____ Text excerpt

Malaysia is a multi-racial country with a population of around 28 million. The Malays form the largest ethnic group and make up around 53.5% of the population. β-Thalassemia is a public health problem in Malaysia and approximately 4.5% of the Malays and Chinese are β-thalassemia carriers . β-Thalassemia is mainly caused by point mutations and small deletions which lead to reduced (β+) or absence (β°) of β-globin chain synthesis. Beta-thalassemia major patients are unable to survive into adulthood without life-long monthly blood transfusions and iron chelation therapies .
Since 1990, the amplification refractory mutation system (ARMS) has been widely used in β-thalassemia mutation detection with two primers that are complementary to the normal and mutant DNA sequences, respectively . Although this technique is sensitive in mutation detection, ARMS can be time-consuming due to the many assays that need to be carried out for detection of different mutations. Restriction fragment length polymorphism and reverse dot-blot hybridization have also been used in mutation characterization, but these techniques can also be time-consuming [4,5]. Another approach, quantitative real-time PCR (qPCR) using saturated dye coupled with high resolution melt-curve analysis has been used for characterization of thalassemia mutations [6,7]. However, different mutations may produce similar melting curves or very small differences in melting temperatures that lead to ambiguous results. Probe-based assays coupled with melting curve analysis are still necessary to deliver results with superior accuracy [8,9].
Rapid and accurate molecular assays are essential for characterization of β-thalassemia mutations in affected families. Sensitive and specific prenatal diagnosis allows couples at risk of producing a β-thalassemia major child to make informed decisions with regard to affected pregnancies. Therefore, this study aims to develop a rapid, sensitive and cost-effective approach for characterization of β-thalassemia mutations using custom-made TaqMan genotyping as the selected platform. Five TaqMan genotyping assays targeting IVS1-1 (HBB:c.92+1G>T), IVS1-5 (HBB:c.92+5G>C), CD41/42 (HBB:c.127_130delCTTT), Poly A (HBB:c.*+112A>G) and CD26 (HBB:c.79G>A) mutations were developed to detect the common β-thalassemia mutations in the Malaysian Malay population. These mutations are responsible for 81% of β-thalassemia in this ethnic group [10,11].
2. Experimental Section
2.1. TaqMan Genotyping Materials
TaqMan GTXpress™ Master Mix which contains PCR buffer, AmpliTaq Gold DNA Polymerase, deoxyrinucleotides triphosphates (dNTPs) and 6-carboxy-X-rhodamine (ROX) passive reference dye was purchased from Applied Biosystems (Foster City, CA, USA). TaqMan genotyping assays were specifically customized to detect the five common β-thalassemia mutations in Malaysian Malays. Initially, the β-globin gene sequence was obtained from GenBank, followed by thorough primer and probe design using the Primer Express software. The primer sequences constructed were further tested using in silico PCR to ensure that they were targeted to the exact loci [12,13]. The TaqMan genotyping assay (40X) contained 36 μM forward primer, 36 μM reverse primer and two probes (8 μM for each probe). The forward and reverse primers were designed to specifically amplify the regions where the mutations are located (Table 1). Two probes were designed for each mutation: one for hybridization to the normal DNA sequence and the second probe for hybridization to DNAwiththemutation (Table 2). The probes were designed with minor groove binder (MGB) and non-fluorescent quencher (NFQ) at the 3′ end, whereas the 5′ end contained the fluorescence reporter dyes 2′-chloro-7′-phenyl-1, 4-dichloro-6-carboxyfluorescein (VIC) or 6-carboxyfluorescein (FAM).

________
____ Source data

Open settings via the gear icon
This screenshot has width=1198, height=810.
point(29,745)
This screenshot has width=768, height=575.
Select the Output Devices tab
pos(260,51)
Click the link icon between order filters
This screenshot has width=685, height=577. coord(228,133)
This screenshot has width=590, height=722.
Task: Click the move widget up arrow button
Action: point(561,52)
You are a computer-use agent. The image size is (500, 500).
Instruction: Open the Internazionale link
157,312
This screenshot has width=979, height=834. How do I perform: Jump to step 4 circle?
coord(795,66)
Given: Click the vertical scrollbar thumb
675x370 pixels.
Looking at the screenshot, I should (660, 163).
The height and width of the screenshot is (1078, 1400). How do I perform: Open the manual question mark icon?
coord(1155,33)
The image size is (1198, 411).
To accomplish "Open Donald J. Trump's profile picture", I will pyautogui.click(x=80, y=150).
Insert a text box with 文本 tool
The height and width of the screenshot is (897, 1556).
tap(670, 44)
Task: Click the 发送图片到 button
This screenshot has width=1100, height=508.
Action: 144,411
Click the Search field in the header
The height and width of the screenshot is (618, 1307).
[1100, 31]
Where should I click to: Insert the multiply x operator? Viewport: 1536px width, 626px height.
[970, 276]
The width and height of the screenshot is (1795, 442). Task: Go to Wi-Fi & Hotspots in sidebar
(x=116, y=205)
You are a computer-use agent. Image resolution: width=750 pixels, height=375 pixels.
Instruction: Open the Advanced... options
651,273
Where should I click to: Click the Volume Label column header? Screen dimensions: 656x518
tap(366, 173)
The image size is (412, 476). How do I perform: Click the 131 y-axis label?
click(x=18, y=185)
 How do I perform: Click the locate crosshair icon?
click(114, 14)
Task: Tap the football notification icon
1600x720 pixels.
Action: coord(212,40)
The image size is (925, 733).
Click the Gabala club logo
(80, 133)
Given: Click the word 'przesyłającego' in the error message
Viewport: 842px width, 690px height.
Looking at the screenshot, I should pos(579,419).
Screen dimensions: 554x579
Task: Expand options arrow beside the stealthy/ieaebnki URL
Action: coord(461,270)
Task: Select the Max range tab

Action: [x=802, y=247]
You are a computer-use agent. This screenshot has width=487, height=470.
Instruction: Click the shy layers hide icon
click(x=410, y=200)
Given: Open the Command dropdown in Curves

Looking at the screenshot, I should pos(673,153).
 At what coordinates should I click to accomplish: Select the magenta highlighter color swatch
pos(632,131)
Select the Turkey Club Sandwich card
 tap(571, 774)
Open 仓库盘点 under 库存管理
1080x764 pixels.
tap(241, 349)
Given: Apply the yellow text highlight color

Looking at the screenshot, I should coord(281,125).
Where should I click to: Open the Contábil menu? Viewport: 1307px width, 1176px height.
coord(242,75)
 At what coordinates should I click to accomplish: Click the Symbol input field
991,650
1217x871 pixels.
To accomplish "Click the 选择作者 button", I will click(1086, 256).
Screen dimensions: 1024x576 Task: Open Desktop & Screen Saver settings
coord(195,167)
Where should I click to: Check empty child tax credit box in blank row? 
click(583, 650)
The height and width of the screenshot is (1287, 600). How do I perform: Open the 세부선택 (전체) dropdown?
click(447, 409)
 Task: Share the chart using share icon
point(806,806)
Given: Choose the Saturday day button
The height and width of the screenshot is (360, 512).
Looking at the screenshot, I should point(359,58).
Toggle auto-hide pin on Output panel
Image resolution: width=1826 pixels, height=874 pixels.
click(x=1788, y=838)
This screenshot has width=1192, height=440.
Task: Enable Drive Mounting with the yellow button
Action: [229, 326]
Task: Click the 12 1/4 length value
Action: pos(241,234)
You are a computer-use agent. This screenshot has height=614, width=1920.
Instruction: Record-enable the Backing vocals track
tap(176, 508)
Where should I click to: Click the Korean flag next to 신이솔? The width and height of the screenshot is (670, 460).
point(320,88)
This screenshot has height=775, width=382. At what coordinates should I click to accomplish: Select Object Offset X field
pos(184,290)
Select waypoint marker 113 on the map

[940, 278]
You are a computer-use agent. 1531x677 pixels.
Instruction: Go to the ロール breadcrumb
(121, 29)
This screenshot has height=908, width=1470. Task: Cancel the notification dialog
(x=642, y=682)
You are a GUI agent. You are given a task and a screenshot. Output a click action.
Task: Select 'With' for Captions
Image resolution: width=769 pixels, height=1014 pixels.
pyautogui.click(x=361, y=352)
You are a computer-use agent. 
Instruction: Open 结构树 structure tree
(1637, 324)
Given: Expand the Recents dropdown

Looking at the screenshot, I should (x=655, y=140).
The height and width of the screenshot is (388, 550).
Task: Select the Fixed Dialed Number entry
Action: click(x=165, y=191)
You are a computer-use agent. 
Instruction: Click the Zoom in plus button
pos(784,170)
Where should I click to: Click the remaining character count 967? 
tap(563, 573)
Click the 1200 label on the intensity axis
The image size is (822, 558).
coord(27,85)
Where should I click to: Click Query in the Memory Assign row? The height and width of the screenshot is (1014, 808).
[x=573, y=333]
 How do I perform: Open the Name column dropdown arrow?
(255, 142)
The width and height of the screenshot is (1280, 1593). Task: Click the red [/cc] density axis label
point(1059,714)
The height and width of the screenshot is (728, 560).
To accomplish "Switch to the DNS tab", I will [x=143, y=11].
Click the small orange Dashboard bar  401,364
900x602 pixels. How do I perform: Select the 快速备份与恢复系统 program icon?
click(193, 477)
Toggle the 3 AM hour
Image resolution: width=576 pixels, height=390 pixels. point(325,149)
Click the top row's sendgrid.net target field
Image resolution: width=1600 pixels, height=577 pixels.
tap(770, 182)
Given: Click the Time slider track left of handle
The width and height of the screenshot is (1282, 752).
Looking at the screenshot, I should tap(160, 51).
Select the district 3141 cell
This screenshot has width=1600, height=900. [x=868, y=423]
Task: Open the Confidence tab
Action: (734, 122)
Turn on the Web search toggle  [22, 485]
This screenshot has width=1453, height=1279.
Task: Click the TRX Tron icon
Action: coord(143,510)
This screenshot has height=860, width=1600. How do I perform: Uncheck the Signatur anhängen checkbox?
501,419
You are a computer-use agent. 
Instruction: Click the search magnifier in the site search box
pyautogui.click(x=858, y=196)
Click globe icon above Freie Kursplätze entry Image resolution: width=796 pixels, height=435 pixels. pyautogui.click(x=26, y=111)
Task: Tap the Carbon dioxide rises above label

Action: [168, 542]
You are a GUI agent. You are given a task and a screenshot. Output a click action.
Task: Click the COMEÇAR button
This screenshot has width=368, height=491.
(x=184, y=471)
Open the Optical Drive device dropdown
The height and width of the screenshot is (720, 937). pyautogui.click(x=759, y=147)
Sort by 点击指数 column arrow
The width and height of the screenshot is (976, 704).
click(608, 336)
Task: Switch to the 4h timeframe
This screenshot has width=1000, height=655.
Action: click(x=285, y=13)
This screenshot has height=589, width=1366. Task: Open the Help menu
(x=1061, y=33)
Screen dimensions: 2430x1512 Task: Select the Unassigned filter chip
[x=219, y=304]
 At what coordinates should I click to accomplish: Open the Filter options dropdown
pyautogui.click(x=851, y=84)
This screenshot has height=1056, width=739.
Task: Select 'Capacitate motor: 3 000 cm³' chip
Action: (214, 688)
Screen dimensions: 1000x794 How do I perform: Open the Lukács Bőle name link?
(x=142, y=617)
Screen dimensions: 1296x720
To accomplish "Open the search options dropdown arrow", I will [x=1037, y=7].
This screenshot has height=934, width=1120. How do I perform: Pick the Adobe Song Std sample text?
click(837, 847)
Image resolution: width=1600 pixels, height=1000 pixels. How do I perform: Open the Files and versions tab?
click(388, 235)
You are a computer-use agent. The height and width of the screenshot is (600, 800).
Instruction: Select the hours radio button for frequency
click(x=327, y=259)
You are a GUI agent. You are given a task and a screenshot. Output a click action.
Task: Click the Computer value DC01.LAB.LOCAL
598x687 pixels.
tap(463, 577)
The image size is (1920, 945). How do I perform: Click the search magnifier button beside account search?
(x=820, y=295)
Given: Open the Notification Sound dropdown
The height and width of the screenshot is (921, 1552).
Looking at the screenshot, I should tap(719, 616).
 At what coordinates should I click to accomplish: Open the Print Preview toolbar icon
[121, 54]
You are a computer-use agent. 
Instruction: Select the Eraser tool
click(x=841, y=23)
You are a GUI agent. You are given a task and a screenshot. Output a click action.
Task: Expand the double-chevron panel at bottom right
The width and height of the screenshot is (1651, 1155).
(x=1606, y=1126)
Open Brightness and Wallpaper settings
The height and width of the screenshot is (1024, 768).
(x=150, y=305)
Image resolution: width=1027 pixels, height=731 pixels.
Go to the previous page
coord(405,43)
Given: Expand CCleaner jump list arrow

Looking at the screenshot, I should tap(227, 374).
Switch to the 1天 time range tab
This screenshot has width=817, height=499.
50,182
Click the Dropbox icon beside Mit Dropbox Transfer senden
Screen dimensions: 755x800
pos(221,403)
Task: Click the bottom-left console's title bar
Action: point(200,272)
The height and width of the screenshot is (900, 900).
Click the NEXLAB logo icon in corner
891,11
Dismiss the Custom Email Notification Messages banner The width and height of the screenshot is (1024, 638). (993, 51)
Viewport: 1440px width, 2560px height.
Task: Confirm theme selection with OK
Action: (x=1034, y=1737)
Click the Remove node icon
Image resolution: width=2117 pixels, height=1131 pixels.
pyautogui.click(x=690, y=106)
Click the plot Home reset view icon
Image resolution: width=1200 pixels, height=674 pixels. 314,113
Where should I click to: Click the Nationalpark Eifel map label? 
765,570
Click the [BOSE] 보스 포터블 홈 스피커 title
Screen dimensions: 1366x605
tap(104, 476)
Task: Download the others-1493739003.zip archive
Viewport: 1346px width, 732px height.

________

- Task goal -
Please carry on the text about detecting β-thalassemia mutations in Malaysian Malays, starting right after its last sentence. The material above was taken from a different source than the text.

- Response -
2.2. DNA Extraction
Blood samples were obtained from β-thalassemia major patients (n = 21), β-thalassemia carriers (n = 74) and normal individuals (n = 25) with written consent. This study was approved by the Medical Ethics Committee of University Malaya Medical Centre in accordance with the Declaration of Helsinki. Human genomic DNA was extracted from blood samples using a simplified phenol-chloroform method . The DNA samples were diluted to 20 ng·μL−1 and used as templates for qPCR. DNA containing the five β-globin gene mutations used for development of the TaqMan genotyping assays was previously characterized by established techniques—ARMS, RFLP, gap-PCR and genomic sequencing.
2.3. Development of TaqMan Genotyping Assays
Ninety-five characterized DNA and 25 normal control DNA samples were used in the assay development (Table 3).
Real-time PCR was performed in a real-time thermal cycler (Applied Biosystems 7500 Fast). Cycling conditions involved an initial cycle at 95 °C (20 seconds), followed by 40 cycles of denaturation at 95 °C (3 seconds) and annealing/extension at 60 °C (30 seconds). The final reaction mixture was 10 μL which consisted of 5 μL TaqMan GTXpress™ Master Mix, 0.5 μL TaqMan genotyping assay (20X), 1 μL DNA sample and 3.5 μL double distilled water.
2.4. Evaluation of TaqMan Genotyping Assays
Validation was carried out using 219 “blinded” DNA samples in order to determine the sensitivity and specificity of the TaqMan genotyping assays. The 219 “blinded” DNA samples were from 35 normal individuals and 184 previously characterized β-thalassemia patients.
3. Results and Discussion
3.1. Development of TaqMan Genotyping Assays
Five TaqMan genotyping assays were designed and established in this study to detect the five common β-thalassemia mutations in Malaysian Malays. The established assays are different from previously developed assays from other countries due to the different mutations in the Malaysian population [8,9]. For our assays, similar forward and reverse primer sequences were used in the IVS1-1 and IVS1-5 genotyping assays as the locationof both mutations are very close to each other. Different primer pairs were designed for the amplification of CD41/42, Poly A and CD26. Specific probes were designed for each mutation to allow precise hybridization with the normal and mutant DNA sequences. The probes were specifically designed with lower annealing temperatures compared with the primers to allow probe binding before primer binding. The 3′ end of the probe contained the NFQ which quenched the fluorescence dye at the 5′ end. In addition, the probes were particularly designed with a MGB at the 3′ end which fitted into the minor groove of duplex DNA. This additional feature in the probe construction allows enhanced stabilization during probe annealing . Figure 1 shows the binding of the primers and probes using IVS1-1 mutation as an example. The final step in the TaqMan genotyping assay involves the cleaving of the probe by Taq DNA polymerase followed by release of the fluorescent signal by the fluorescent dye .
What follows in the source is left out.